Try it = Only one stretch of the data below is needed. Output the lines from the one with "is (1413, 795)." up to and including the one with "Focus the Search", exactly as they stand.

Collected data entries =
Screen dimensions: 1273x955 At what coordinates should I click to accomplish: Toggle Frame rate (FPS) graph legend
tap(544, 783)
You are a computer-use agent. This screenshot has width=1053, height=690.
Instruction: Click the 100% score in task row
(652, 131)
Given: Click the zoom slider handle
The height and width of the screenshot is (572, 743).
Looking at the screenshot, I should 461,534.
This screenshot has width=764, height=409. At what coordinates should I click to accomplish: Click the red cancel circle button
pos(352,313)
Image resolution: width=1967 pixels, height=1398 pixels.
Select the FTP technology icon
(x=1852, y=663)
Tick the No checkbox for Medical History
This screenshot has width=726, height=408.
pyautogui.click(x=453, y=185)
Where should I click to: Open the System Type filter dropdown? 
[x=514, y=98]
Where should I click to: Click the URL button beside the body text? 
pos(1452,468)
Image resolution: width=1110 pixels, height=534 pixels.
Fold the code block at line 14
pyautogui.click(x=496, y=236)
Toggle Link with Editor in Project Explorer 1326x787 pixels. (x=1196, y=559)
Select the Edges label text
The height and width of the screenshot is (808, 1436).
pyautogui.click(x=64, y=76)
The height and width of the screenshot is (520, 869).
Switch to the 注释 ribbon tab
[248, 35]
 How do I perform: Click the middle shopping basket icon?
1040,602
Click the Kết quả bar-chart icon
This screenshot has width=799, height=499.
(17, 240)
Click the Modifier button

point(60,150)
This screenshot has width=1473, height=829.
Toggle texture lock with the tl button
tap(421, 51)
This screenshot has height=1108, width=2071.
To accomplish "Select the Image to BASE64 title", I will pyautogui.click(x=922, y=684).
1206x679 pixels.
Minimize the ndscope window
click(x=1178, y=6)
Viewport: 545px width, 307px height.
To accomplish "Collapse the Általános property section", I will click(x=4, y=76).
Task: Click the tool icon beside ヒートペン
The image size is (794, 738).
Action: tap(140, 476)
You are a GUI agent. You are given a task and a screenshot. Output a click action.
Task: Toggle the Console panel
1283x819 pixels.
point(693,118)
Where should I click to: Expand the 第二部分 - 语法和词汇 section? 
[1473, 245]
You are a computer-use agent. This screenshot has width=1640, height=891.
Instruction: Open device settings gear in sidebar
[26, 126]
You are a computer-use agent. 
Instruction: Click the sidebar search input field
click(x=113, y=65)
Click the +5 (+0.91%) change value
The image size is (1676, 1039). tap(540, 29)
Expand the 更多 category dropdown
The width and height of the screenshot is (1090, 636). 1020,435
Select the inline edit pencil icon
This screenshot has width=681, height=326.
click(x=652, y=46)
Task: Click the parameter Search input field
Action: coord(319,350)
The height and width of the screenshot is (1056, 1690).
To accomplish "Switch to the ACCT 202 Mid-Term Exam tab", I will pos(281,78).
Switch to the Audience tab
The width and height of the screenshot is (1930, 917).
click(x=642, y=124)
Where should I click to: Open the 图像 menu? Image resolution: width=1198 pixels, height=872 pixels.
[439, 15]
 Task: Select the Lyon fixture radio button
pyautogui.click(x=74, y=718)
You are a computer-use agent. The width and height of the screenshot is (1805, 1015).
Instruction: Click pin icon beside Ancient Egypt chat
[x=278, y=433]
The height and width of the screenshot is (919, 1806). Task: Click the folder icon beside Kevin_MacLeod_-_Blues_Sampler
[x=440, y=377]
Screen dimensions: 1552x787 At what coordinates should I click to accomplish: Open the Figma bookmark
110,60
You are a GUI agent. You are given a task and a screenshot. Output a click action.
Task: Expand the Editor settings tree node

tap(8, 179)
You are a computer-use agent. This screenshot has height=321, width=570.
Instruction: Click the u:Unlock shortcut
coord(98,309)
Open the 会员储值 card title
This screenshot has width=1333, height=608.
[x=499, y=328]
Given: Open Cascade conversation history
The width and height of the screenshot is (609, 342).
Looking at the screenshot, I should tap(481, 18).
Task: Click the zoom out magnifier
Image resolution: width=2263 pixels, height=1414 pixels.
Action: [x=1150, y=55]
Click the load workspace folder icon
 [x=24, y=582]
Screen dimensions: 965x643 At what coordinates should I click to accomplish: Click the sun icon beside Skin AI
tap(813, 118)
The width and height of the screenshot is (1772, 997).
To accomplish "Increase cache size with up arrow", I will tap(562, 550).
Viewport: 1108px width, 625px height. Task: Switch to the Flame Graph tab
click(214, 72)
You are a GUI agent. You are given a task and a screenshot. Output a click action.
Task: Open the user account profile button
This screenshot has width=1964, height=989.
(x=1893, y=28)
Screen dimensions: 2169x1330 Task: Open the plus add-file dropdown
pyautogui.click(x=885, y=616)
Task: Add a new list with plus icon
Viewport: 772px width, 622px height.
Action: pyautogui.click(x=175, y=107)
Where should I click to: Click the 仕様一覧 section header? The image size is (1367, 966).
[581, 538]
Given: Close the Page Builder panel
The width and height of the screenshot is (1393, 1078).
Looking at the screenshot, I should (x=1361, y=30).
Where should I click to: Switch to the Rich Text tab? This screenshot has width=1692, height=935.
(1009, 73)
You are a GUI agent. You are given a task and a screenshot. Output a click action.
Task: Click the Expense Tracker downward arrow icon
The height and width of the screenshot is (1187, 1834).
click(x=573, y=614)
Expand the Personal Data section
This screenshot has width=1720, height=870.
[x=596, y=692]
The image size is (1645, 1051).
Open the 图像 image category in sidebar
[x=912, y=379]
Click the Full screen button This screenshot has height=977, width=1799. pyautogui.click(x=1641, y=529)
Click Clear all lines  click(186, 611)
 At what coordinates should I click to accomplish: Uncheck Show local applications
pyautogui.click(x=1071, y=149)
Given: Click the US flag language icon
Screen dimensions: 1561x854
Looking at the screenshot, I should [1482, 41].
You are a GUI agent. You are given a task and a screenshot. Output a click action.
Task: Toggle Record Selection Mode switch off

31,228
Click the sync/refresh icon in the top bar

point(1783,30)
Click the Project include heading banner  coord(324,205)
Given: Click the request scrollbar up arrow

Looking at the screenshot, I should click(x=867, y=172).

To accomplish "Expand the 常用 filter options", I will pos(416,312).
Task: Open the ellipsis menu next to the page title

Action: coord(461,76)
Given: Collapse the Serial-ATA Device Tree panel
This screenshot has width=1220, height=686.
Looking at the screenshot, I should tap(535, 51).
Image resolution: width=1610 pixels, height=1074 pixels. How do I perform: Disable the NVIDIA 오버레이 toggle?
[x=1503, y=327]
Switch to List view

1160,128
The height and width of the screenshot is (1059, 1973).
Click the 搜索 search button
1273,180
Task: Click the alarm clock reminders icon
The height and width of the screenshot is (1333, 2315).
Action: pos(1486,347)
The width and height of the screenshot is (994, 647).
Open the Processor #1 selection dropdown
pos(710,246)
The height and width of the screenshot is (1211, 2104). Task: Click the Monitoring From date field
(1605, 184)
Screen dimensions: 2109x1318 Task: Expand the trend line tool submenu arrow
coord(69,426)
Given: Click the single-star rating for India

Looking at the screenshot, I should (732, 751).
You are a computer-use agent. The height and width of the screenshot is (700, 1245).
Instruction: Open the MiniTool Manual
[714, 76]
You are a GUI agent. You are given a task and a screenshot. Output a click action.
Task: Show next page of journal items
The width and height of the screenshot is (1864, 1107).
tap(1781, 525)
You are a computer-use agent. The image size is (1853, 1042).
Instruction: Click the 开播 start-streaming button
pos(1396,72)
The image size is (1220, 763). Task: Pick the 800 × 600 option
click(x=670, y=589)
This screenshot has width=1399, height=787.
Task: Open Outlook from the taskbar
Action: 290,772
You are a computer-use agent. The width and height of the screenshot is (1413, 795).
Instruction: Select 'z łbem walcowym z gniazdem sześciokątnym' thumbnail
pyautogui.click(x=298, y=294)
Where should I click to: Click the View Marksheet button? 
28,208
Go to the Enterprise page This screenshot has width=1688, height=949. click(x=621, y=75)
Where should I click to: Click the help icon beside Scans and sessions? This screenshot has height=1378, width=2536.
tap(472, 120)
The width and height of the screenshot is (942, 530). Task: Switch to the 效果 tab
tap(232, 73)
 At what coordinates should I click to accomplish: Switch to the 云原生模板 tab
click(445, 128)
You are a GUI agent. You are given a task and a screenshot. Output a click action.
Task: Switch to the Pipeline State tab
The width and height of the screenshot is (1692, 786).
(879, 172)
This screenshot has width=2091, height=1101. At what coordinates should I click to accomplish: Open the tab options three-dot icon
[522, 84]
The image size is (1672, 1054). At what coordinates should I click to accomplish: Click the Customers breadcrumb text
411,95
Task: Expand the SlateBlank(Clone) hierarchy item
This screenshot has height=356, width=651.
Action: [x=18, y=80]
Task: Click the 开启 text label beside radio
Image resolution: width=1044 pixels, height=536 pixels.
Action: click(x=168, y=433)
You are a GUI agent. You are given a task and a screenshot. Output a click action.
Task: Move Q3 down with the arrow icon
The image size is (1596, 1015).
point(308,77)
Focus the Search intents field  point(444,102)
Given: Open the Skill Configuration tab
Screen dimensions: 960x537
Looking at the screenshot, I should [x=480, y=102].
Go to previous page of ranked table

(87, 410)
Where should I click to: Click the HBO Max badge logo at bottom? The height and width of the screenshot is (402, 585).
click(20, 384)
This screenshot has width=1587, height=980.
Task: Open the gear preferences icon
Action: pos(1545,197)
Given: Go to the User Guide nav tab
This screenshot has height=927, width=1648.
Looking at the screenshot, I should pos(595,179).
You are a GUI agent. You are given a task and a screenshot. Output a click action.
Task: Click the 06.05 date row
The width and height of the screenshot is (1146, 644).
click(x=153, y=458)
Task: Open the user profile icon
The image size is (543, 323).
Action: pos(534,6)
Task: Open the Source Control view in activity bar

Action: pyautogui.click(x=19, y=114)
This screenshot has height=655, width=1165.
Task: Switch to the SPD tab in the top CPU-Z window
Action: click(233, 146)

Output of the exercise =
You are a computer-use agent. The width and height of the screenshot is (1413, 795).
Instruction: Select 'z łbem walcowym z gniazdem sześciokątnym' thumbnail
pyautogui.click(x=298, y=294)
Where should I click to: Click the View Marksheet button? 
28,208
Go to the Enterprise page This screenshot has width=1688, height=949. click(x=621, y=75)
Where should I click to: Click the help icon beside Scans and sessions? This screenshot has height=1378, width=2536.
tap(472, 120)
The width and height of the screenshot is (942, 530). Task: Switch to the 效果 tab
tap(232, 73)
 At what coordinates should I click to accomplish: Switch to the 云原生模板 tab
click(445, 128)
You are a GUI agent. You are given a task and a screenshot. Output a click action.
Task: Switch to the Pipeline State tab
The width and height of the screenshot is (1692, 786).
(879, 172)
This screenshot has width=2091, height=1101. At what coordinates should I click to accomplish: Open the tab options three-dot icon
[522, 84]
The image size is (1672, 1054). At what coordinates should I click to accomplish: Click the Customers breadcrumb text
411,95
Task: Expand the SlateBlank(Clone) hierarchy item
This screenshot has height=356, width=651.
Action: [x=18, y=80]
Task: Click the 开启 text label beside radio
Image resolution: width=1044 pixels, height=536 pixels.
Action: click(x=168, y=433)
You are a GUI agent. You are given a task and a screenshot. Output a click action.
Task: Move Q3 down with the arrow icon
The image size is (1596, 1015).
point(308,77)
Focus the Search intents field  point(444,102)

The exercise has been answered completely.